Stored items
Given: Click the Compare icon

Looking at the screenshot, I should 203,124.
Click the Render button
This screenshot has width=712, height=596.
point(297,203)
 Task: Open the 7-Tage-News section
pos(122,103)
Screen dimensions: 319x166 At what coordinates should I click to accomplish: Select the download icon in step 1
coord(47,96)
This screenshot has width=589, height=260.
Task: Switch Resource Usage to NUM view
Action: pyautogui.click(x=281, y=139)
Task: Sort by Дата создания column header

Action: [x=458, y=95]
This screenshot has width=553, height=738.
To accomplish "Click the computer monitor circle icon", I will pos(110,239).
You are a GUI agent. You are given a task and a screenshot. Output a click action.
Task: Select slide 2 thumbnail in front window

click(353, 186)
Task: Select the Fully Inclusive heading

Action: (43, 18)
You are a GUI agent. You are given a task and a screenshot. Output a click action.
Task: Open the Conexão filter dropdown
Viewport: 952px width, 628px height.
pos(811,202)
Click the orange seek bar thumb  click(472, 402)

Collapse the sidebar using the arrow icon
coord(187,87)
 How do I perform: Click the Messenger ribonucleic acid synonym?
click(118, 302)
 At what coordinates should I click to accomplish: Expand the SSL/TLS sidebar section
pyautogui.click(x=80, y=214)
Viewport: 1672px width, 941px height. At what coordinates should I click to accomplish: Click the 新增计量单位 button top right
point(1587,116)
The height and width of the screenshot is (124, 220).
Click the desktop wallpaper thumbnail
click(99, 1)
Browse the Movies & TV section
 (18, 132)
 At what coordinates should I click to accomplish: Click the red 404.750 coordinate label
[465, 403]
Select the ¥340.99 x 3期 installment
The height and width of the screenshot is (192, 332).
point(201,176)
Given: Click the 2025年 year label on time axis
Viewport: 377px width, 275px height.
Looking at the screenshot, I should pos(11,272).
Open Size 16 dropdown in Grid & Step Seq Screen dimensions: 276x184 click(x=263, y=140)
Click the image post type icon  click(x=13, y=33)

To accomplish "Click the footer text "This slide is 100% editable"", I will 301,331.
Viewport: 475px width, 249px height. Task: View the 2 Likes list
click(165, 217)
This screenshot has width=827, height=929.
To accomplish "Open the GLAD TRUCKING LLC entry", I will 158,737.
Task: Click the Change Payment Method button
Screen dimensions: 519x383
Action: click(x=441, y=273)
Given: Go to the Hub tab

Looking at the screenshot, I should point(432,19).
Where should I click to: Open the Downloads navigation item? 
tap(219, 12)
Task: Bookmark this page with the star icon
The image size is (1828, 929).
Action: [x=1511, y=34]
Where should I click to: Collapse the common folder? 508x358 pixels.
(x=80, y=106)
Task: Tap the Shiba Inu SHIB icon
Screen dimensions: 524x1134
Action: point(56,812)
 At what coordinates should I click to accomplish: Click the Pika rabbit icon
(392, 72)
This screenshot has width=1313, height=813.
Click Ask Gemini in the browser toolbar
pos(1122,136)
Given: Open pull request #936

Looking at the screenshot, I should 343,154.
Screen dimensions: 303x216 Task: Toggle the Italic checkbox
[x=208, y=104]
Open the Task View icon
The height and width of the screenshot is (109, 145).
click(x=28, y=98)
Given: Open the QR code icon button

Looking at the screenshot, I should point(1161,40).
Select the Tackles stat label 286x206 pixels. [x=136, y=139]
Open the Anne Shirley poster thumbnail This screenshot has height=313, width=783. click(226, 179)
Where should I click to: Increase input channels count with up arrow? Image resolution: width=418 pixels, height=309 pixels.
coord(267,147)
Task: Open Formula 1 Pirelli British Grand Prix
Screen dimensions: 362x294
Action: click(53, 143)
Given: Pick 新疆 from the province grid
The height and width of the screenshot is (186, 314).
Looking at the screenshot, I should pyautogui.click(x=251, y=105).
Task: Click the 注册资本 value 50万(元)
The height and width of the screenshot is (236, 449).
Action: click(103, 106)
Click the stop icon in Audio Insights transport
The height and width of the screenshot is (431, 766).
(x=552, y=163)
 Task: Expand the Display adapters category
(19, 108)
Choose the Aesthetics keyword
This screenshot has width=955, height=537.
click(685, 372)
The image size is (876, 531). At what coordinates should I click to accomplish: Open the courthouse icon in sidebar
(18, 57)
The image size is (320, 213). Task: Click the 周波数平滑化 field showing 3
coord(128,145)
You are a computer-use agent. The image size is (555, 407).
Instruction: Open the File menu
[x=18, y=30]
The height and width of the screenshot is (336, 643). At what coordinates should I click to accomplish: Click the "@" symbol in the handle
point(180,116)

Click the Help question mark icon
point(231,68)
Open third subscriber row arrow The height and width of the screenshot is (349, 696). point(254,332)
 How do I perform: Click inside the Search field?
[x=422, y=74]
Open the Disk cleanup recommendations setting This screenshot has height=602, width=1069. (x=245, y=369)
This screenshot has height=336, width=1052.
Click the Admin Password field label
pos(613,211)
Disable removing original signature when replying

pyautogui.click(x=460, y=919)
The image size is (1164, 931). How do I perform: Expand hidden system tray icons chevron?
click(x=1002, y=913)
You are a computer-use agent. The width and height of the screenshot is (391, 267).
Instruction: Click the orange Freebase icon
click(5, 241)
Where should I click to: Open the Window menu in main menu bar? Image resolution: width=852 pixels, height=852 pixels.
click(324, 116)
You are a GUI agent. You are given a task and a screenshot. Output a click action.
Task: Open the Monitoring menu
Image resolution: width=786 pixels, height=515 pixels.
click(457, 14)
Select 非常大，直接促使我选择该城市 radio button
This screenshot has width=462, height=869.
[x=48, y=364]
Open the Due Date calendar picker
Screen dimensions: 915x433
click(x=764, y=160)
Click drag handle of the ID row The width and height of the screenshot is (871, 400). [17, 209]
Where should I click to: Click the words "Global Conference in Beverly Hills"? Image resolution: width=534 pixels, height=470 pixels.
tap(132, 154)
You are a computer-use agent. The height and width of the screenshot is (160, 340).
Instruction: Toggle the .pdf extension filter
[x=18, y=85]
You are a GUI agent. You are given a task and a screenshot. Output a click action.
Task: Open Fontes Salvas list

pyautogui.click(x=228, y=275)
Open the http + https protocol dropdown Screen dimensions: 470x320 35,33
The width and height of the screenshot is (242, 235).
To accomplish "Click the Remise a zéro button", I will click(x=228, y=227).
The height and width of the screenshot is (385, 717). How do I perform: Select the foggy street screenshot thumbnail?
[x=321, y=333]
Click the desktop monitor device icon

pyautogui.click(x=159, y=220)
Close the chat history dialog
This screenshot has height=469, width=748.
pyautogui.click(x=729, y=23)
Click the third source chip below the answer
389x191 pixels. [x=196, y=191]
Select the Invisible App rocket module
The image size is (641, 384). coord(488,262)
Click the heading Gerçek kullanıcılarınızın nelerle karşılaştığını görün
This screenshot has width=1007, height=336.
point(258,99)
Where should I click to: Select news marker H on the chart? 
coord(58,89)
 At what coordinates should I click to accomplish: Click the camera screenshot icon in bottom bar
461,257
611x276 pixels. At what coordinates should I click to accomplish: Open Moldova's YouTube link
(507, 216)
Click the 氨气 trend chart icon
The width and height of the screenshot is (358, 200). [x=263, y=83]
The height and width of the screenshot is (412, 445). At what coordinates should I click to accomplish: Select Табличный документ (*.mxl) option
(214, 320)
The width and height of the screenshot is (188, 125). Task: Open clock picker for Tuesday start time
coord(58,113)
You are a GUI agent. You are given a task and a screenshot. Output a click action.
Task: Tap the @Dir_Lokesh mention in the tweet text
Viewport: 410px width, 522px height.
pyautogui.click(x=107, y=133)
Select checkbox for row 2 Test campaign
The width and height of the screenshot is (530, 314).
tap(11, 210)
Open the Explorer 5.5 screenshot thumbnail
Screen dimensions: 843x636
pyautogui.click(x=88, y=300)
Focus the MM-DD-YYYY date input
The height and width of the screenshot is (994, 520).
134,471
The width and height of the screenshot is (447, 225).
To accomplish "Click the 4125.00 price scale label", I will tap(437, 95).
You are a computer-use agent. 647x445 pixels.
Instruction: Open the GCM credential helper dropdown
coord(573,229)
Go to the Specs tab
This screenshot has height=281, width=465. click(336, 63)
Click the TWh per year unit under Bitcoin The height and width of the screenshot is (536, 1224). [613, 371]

* [Brief] Which lines run from the one containing "Task: Tap the @Dir_Lokesh" to the final line of the entries? Return those lines exactly, and only those.

* [Answer section]
Task: Tap the @Dir_Lokesh mention in the tweet text
Viewport: 410px width, 522px height.
pyautogui.click(x=107, y=133)
Select checkbox for row 2 Test campaign
The width and height of the screenshot is (530, 314).
tap(11, 210)
Open the Explorer 5.5 screenshot thumbnail
Screen dimensions: 843x636
pyautogui.click(x=88, y=300)
Focus the MM-DD-YYYY date input
The height and width of the screenshot is (994, 520).
134,471
The width and height of the screenshot is (447, 225).
To accomplish "Click the 4125.00 price scale label", I will tap(437, 95).
You are a computer-use agent. 647x445 pixels.
Instruction: Open the GCM credential helper dropdown
coord(573,229)
Go to the Specs tab
This screenshot has height=281, width=465. click(336, 63)
Click the TWh per year unit under Bitcoin The height and width of the screenshot is (536, 1224). [613, 371]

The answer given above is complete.